## [AIM OF THE TASK]
Revise the data below by replacing every occurrence of "GUI agent" with "screen assistant", leaving everything else unchanged.

##############################

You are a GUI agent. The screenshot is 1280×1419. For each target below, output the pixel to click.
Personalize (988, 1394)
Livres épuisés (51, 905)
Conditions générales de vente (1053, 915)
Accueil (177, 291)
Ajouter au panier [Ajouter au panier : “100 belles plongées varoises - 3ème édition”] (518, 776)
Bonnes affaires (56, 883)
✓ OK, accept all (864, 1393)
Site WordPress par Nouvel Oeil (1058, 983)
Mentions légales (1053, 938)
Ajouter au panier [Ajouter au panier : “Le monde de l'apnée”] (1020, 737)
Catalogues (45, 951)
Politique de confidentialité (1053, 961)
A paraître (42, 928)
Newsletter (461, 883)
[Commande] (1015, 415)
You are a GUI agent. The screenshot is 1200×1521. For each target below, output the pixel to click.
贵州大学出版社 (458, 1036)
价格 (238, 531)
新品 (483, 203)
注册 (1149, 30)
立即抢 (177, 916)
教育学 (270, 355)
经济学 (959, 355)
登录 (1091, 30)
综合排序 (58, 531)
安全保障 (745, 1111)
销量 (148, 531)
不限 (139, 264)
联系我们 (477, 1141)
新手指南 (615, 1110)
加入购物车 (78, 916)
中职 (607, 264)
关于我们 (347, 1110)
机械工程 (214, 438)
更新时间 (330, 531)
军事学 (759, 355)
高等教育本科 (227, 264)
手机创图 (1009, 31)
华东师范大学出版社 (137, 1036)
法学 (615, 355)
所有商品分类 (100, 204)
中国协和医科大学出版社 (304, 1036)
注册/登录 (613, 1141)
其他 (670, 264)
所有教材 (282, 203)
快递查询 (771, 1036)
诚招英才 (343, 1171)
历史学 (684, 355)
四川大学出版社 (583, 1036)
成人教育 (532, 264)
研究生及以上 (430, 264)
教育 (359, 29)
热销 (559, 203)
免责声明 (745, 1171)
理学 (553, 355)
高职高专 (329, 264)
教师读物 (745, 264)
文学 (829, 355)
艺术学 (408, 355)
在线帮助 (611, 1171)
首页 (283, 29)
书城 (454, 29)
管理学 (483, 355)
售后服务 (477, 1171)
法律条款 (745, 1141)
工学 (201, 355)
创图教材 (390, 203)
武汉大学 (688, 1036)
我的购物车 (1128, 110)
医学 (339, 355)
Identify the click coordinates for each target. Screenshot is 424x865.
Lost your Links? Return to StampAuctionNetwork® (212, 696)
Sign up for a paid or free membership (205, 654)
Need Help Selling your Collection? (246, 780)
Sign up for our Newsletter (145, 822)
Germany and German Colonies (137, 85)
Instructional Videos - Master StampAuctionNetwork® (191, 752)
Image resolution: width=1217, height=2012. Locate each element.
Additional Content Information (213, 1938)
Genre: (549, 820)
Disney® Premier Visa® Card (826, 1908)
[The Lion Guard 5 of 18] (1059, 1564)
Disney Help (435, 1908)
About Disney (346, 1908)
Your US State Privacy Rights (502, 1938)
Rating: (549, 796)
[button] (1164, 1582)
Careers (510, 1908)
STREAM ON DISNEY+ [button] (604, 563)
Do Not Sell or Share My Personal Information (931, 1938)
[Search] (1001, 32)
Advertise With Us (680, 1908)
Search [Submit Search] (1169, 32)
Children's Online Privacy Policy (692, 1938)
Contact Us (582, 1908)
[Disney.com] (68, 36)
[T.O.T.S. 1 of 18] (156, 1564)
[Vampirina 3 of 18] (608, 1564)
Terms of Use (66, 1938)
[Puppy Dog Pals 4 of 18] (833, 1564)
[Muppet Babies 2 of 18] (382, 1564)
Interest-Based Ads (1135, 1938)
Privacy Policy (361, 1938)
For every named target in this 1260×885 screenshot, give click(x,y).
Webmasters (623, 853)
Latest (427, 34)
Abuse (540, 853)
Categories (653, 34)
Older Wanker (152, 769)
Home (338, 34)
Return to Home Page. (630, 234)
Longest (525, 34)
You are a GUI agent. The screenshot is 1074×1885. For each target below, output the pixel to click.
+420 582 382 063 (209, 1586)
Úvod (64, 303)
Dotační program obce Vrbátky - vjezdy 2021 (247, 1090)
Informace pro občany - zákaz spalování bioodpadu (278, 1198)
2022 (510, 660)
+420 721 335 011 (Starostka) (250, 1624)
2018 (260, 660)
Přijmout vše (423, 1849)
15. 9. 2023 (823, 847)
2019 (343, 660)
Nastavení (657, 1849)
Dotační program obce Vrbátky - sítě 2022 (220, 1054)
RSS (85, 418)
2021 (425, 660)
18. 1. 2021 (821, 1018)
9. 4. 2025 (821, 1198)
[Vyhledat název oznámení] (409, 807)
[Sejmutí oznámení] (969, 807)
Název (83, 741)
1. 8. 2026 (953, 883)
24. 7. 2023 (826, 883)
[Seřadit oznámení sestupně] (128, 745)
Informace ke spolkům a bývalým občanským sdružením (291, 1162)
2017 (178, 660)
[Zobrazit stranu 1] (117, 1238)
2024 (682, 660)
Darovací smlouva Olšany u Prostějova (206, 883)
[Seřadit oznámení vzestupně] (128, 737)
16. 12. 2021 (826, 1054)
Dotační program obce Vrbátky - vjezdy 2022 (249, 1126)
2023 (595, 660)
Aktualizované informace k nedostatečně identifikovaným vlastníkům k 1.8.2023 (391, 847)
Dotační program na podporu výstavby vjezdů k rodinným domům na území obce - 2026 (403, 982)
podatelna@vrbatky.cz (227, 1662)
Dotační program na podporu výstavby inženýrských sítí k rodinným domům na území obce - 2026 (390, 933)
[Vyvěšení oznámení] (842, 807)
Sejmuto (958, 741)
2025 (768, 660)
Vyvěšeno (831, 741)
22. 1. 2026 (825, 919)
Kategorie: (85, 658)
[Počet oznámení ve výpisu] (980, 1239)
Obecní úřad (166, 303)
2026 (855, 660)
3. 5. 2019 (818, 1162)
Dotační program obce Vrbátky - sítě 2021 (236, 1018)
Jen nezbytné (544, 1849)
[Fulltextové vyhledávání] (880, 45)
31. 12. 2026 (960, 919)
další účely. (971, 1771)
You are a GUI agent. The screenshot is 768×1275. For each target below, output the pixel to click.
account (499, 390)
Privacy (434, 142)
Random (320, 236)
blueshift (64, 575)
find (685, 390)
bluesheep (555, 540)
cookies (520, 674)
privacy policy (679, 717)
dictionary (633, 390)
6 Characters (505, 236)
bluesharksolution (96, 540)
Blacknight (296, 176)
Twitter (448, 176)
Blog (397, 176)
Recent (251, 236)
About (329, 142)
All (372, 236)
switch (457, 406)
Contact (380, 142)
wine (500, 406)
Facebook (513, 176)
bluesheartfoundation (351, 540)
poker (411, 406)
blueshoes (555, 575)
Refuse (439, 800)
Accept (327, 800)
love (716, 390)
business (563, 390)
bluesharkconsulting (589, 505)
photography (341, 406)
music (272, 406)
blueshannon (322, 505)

##############################

## [FULL ANSWER]
You are a screen assistant. The screenshot is 1280×1419. For each target below, output the pixel to click.
Personalize (988, 1394)
Livres épuisés (51, 905)
Conditions générales de vente (1053, 915)
Accueil (177, 291)
Ajouter au panier [Ajouter au panier : “100 belles plongées varoises - 3ème édition”] (518, 776)
Bonnes affaires (56, 883)
✓ OK, accept all (864, 1393)
Site WordPress par Nouvel Oeil (1058, 983)
Mentions légales (1053, 938)
Ajouter au panier [Ajouter au panier : “Le monde de l'apnée”] (1020, 737)
Catalogues (45, 951)
Politique de confidentialité (1053, 961)
A paraître (42, 928)
Newsletter (461, 883)
[Commande] (1015, 415)
You are a screen assistant. The screenshot is 1200×1521. For each target below, output the pixel to click.
贵州大学出版社 (458, 1036)
价格 (238, 531)
新品 (483, 203)
注册 (1149, 30)
立即抢 (177, 916)
教育学 (270, 355)
经济学 (959, 355)
登录 (1091, 30)
综合排序 (58, 531)
安全保障 (745, 1111)
销量 (148, 531)
不限 (139, 264)
联系我们 (477, 1141)
新手指南 (615, 1110)
加入购物车 (78, 916)
中职 (607, 264)
关于我们 (347, 1110)
机械工程 (214, 438)
更新时间 (330, 531)
军事学 (759, 355)
高等教育本科 (227, 264)
手机创图 (1009, 31)
华东师范大学出版社 (137, 1036)
法学 (615, 355)
所有商品分类 (100, 204)
中国协和医科大学出版社 (304, 1036)
注册/登录 (613, 1141)
其他 (670, 264)
所有教材 (282, 203)
快递查询 (771, 1036)
诚招英才 (343, 1171)
历史学 (684, 355)
四川大学出版社 (583, 1036)
成人教育 (532, 264)
研究生及以上 (430, 264)
教育 (359, 29)
热销 (559, 203)
免责声明 (745, 1171)
理学 (553, 355)
高职高专 (329, 264)
教师读物 (745, 264)
文学 (829, 355)
艺术学 (408, 355)
在线帮助 (611, 1171)
首页 (283, 29)
书城 (454, 29)
管理学 (483, 355)
售后服务 (477, 1171)
法律条款 (745, 1141)
工学 (201, 355)
创图教材 (390, 203)
武汉大学 (688, 1036)
我的购物车 (1128, 110)
医学 (339, 355)
Identify the click coordinates for each target. Screenshot is 424x865.
Lost your Links? Return to StampAuctionNetwork® (212, 696)
Sign up for a paid or free membership (205, 654)
Need Help Selling your Collection? (246, 780)
Sign up for our Newsletter (145, 822)
Germany and German Colonies (137, 85)
Instructional Videos - Master StampAuctionNetwork® (191, 752)
Image resolution: width=1217, height=2012. Locate each element.
Additional Content Information (213, 1938)
Genre: (549, 820)
Disney® Premier Visa® Card (826, 1908)
[The Lion Guard 5 of 18] (1059, 1564)
Disney Help (435, 1908)
About Disney (346, 1908)
Your US State Privacy Rights (502, 1938)
Rating: (549, 796)
[button] (1164, 1582)
Careers (510, 1908)
STREAM ON DISNEY+ [button] (604, 563)
Do Not Sell or Share My Personal Information (931, 1938)
[Search] (1001, 32)
Advertise With Us (680, 1908)
Search [Submit Search] (1169, 32)
Children's Online Privacy Policy (692, 1938)
Contact Us (582, 1908)
[Disney.com] (68, 36)
[T.O.T.S. 1 of 18] (156, 1564)
[Vampirina 3 of 18] (608, 1564)
Terms of Use (66, 1938)
[Puppy Dog Pals 4 of 18] (833, 1564)
[Muppet Babies 2 of 18] (382, 1564)
Interest-Based Ads (1135, 1938)
Privacy Policy (361, 1938)
For every named target in this 1260×885 screenshot, give click(x,y).
Webmasters (623, 853)
Latest (427, 34)
Abuse (540, 853)
Categories (653, 34)
Older Wanker (152, 769)
Home (338, 34)
Return to Home Page. (630, 234)
Longest (525, 34)
You are a screen assistant. The screenshot is 1074×1885. For each target below, output the pixel to click.
+420 582 382 063 (209, 1586)
Úvod (64, 303)
Dotační program obce Vrbátky - vjezdy 2021 (247, 1090)
Informace pro občany - zákaz spalování bioodpadu (278, 1198)
2022 (510, 660)
+420 721 335 011 (Starostka) (250, 1624)
2018 (260, 660)
Přijmout vše (423, 1849)
15. 9. 2023 (823, 847)
2019 (343, 660)
Nastavení (657, 1849)
Dotační program obce Vrbátky - sítě 2022 (220, 1054)
RSS (85, 418)
2021 (425, 660)
18. 1. 2021 (821, 1018)
9. 4. 2025 (821, 1198)
[Vyhledat název oznámení] (409, 807)
[Sejmutí oznámení] (969, 807)
Název (83, 741)
1. 8. 2026 (953, 883)
24. 7. 2023 (826, 883)
[Seřadit oznámení sestupně] (128, 745)
Informace ke spolkům a bývalým občanským sdružením (291, 1162)
2017 (178, 660)
[Zobrazit stranu 1] (117, 1238)
2024 (682, 660)
Darovací smlouva Olšany u Prostějova (206, 883)
[Seřadit oznámení vzestupně] (128, 737)
16. 12. 2021 (826, 1054)
Dotační program obce Vrbátky - vjezdy 2022 (249, 1126)
2023 (595, 660)
Aktualizované informace k nedostatečně identifikovaným vlastníkům k 1.8.2023 (391, 847)
Dotační program na podporu výstavby vjezdů k rodinným domům na území obce - 2026 (403, 982)
podatelna@vrbatky.cz (227, 1662)
Dotační program na podporu výstavby inženýrských sítí k rodinným domům na území obce - 2026 (390, 933)
[Vyvěšení oznámení] (842, 807)
Sejmuto (958, 741)
2025 (768, 660)
Vyvěšeno (831, 741)
22. 1. 2026 (825, 919)
Kategorie: (85, 658)
[Počet oznámení ve výpisu] (980, 1239)
Obecní úřad (166, 303)
2026 (855, 660)
3. 5. 2019 (818, 1162)
Dotační program obce Vrbátky - sítě 2021 (236, 1018)
Jen nezbytné (544, 1849)
[Fulltextové vyhledávání] (880, 45)
31. 12. 2026 (960, 919)
další účely. (971, 1771)
You are a screen assistant. The screenshot is 768×1275. For each target below, output the pixel to click.
account (499, 390)
Privacy (434, 142)
Random (320, 236)
blueshift (64, 575)
find (685, 390)
bluesheep (555, 540)
cookies (520, 674)
privacy policy (679, 717)
dictionary (633, 390)
6 Characters (505, 236)
bluesharksolution (96, 540)
Blacknight (296, 176)
Twitter (448, 176)
Blog (397, 176)
Recent (251, 236)
About (329, 142)
All (372, 236)
switch (457, 406)
Contact (380, 142)
wine (500, 406)
Facebook (513, 176)
bluesheartfoundation (351, 540)
poker (411, 406)
blueshoes (555, 575)
Refuse (439, 800)
Accept (327, 800)
love (716, 390)
business (563, 390)
bluesharkconsulting (589, 505)
photography (341, 406)
music (272, 406)
blueshannon (322, 505)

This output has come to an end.